[STATED GOAL]:
Please rename "hamburger icon" to "menu icon" in the lines below and give them again with nothing else changed.
((
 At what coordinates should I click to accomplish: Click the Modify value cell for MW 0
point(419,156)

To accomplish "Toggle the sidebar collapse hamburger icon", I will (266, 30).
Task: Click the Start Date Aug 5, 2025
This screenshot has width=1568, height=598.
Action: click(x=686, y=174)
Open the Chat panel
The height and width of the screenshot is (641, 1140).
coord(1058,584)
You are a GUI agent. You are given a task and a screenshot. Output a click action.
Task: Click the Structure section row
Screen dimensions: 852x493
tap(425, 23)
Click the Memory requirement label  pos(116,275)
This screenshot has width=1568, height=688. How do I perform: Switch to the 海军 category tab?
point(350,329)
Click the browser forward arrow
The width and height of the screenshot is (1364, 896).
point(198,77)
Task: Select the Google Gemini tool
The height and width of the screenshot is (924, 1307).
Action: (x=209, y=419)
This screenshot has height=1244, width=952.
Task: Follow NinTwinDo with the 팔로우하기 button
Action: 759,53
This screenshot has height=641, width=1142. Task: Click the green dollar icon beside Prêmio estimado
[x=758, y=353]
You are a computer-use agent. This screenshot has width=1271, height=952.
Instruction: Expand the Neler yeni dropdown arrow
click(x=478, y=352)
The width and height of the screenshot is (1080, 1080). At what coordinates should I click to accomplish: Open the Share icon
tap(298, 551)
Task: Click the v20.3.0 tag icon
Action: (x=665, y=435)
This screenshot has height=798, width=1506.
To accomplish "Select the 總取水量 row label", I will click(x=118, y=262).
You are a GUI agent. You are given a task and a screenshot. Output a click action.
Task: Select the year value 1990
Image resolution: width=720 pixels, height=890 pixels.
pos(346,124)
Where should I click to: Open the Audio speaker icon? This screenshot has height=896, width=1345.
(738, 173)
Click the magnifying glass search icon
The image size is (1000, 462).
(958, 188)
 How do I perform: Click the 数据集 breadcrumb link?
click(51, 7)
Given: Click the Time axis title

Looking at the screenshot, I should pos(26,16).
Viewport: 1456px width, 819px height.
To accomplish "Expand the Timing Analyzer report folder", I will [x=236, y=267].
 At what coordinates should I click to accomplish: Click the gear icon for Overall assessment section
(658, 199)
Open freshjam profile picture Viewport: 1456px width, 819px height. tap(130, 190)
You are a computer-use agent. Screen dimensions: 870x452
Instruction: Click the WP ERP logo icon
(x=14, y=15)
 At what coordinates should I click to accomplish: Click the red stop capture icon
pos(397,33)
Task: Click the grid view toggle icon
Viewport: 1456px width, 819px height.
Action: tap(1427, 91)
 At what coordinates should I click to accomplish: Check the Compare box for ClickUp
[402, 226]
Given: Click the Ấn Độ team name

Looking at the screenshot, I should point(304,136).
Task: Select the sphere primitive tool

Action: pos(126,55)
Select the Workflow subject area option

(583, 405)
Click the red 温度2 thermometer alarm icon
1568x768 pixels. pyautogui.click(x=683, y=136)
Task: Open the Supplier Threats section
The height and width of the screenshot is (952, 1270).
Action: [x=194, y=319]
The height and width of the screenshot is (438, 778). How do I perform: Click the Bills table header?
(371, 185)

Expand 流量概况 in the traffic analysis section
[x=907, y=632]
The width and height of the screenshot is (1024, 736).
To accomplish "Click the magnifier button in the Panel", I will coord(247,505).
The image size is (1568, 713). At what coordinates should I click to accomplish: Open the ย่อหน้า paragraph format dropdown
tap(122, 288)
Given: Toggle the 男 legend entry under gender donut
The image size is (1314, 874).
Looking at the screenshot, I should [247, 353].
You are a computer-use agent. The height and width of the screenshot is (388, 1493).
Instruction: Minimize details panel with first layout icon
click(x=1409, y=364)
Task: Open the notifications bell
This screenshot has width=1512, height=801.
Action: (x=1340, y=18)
))
[TASK RESPONSE]:
 At what coordinates should I click to accomplish: Click the Modify value cell for MW 0
point(419,156)

To accomplish "Toggle the sidebar collapse menu icon", I will (266, 30).
Task: Click the Start Date Aug 5, 2025
This screenshot has width=1568, height=598.
Action: click(x=686, y=174)
Open the Chat panel
The height and width of the screenshot is (641, 1140).
coord(1058,584)
You are a GUI agent. You are given a task and a screenshot. Output a click action.
Task: Click the Structure section row
Screen dimensions: 852x493
tap(425, 23)
Click the Memory requirement label  pos(116,275)
This screenshot has width=1568, height=688. How do I perform: Switch to the 海军 category tab?
point(350,329)
Click the browser forward arrow
The width and height of the screenshot is (1364, 896).
point(198,77)
Task: Select the Google Gemini tool
The height and width of the screenshot is (924, 1307).
Action: (x=209, y=419)
This screenshot has height=1244, width=952.
Task: Follow NinTwinDo with the 팔로우하기 button
Action: 759,53
This screenshot has height=641, width=1142. Task: Click the green dollar icon beside Prêmio estimado
[x=758, y=353]
You are a computer-use agent. This screenshot has width=1271, height=952.
Instruction: Expand the Neler yeni dropdown arrow
click(x=478, y=352)
The width and height of the screenshot is (1080, 1080). At what coordinates should I click to accomplish: Open the Share icon
tap(298, 551)
Task: Click the v20.3.0 tag icon
Action: (x=665, y=435)
This screenshot has height=798, width=1506.
To accomplish "Select the 總取水量 row label", I will click(x=118, y=262).
You are a GUI agent. You are given a task and a screenshot. Output a click action.
Task: Select the year value 1990
Image resolution: width=720 pixels, height=890 pixels.
pos(346,124)
Where should I click to: Open the Audio speaker icon? This screenshot has height=896, width=1345.
(738, 173)
Click the magnifying glass search icon
The image size is (1000, 462).
(958, 188)
 How do I perform: Click the 数据集 breadcrumb link?
click(51, 7)
Given: Click the Time axis title

Looking at the screenshot, I should pos(26,16).
Viewport: 1456px width, 819px height.
To accomplish "Expand the Timing Analyzer report folder", I will [x=236, y=267].
 At what coordinates should I click to accomplish: Click the gear icon for Overall assessment section
(658, 199)
Open freshjam profile picture Viewport: 1456px width, 819px height. tap(130, 190)
You are a computer-use agent. Screen dimensions: 870x452
Instruction: Click the WP ERP logo icon
(x=14, y=15)
 At what coordinates should I click to accomplish: Click the red stop capture icon
pos(397,33)
Task: Click the grid view toggle icon
Viewport: 1456px width, 819px height.
Action: tap(1427, 91)
 At what coordinates should I click to accomplish: Check the Compare box for ClickUp
[402, 226]
Given: Click the Ấn Độ team name

Looking at the screenshot, I should point(304,136).
Task: Select the sphere primitive tool

Action: pos(126,55)
Select the Workflow subject area option

(583, 405)
Click the red 温度2 thermometer alarm icon
1568x768 pixels. pyautogui.click(x=683, y=136)
Task: Open the Supplier Threats section
The height and width of the screenshot is (952, 1270).
Action: [x=194, y=319]
The height and width of the screenshot is (438, 778). How do I perform: Click the Bills table header?
(371, 185)

Expand 流量概况 in the traffic analysis section
[x=907, y=632]
The width and height of the screenshot is (1024, 736).
To accomplish "Click the magnifier button in the Panel", I will coord(247,505).
The image size is (1568, 713). At what coordinates should I click to accomplish: Open the ย่อหน้า paragraph format dropdown
tap(122, 288)
Given: Toggle the 男 legend entry under gender donut
The image size is (1314, 874).
Looking at the screenshot, I should [247, 353].
You are a computer-use agent. The height and width of the screenshot is (388, 1493).
Instruction: Minimize details panel with first layout icon
click(x=1409, y=364)
Task: Open the notifications bell
This screenshot has width=1512, height=801.
Action: (x=1340, y=18)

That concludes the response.